At the window appeared Beatrice. Smiling, she flung a yello
w rose. It landed on Allan’s desk, spilling its petals all across his manuscript.
He looked up, startled. His frown became a smile.
“My time’s up?” he queried. “Why, I didn’t know I’d been working five minutes!”
“Up? Long ago! Now, Allan, you just simply must leave that history and come out and see my roses, or—or—”
“No threats!” he implored with mock earnestness. “I’m coming, dearest. Just give me time—”
“Not another minute, do you hear?”
“—to put my work away, and I’m with you!”
He carefully arranged the pages of his manuscript in order, while she stood waiting at the window, daring not leave lest he plunge back again into his absorbing toil.
Into his desk-drawer he slid the precious record of the community’s labor, growth, achievement, triumph. Then, with a boyish twinkle in his eyes, he left the library.
She turned, expecting him to meet her by the broad piazza; but all at once he stole quietly round the other corner of the bungalow, his footsteps noiseless in the thick grass.
Suddenly he seized her, unsuspecting, in his arms.
“My prisoner!” he laughed. “Roses? Here’s the most beautiful one in our whole garden!”

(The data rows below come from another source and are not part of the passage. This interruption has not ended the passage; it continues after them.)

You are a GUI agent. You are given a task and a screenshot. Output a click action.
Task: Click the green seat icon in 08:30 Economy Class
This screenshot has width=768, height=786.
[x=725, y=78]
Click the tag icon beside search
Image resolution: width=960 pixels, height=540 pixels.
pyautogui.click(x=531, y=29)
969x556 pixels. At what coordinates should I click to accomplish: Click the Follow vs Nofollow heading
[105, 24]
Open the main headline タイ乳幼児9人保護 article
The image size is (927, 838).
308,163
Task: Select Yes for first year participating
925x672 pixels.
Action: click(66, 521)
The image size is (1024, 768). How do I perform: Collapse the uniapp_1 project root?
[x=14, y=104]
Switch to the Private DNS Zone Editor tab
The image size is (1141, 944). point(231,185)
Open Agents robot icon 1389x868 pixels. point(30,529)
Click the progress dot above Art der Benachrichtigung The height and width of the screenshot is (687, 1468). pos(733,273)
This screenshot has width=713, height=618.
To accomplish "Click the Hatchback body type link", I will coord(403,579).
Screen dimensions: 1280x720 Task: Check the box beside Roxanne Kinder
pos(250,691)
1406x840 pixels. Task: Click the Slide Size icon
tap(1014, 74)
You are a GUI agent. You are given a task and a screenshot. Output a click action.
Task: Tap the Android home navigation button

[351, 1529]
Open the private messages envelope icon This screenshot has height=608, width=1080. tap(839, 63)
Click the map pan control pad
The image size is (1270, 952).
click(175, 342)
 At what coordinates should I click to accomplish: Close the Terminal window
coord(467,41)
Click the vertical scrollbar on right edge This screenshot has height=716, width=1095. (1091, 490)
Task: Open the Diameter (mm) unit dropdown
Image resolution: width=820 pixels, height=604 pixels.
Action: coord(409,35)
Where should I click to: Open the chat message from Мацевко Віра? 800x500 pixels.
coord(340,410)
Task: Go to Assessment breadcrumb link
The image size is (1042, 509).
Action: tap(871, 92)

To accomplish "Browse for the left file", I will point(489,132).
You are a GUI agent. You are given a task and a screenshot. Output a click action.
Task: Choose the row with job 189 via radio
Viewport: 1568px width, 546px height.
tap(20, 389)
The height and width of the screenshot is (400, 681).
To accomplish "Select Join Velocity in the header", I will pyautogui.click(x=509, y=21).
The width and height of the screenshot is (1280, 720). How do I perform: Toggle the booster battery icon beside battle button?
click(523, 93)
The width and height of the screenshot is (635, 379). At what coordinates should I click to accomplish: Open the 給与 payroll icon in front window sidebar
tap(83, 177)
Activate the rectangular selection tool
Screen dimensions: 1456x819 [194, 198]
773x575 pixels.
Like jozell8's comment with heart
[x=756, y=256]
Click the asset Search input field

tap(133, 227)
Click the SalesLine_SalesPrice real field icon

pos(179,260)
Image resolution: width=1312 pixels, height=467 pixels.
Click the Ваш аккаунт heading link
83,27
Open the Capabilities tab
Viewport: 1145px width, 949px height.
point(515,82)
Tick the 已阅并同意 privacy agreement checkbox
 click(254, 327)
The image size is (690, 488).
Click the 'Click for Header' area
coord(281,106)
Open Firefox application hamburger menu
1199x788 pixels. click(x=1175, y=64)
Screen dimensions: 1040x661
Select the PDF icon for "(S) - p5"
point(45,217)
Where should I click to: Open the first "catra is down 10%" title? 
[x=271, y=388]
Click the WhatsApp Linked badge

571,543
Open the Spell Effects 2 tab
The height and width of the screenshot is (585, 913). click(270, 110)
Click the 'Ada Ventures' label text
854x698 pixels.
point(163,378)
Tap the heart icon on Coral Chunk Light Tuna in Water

“Where?” she asked, not understanding.
“This red one, here!”
And full upon the mouth he kissed her in the leaf-shaded sunshine of that wondrous summer day.
CHAPTER XXXV
THE AFTERGLOW
Evening!
Far in the west, beyond the cañon of the New Hope River—now a beautifully terraced park and pleasure-ground—the rolling hills, fertile and farm-covered, lay resting as the sun died in a glory of crimson, gold and green.
The reflections of the passing day spread a purple haze through the palm and fern-tree aisles of the woodland. Only a slight breeze swayed the branches. Infinite in its serenity brooded a vast peace from the glowing sky.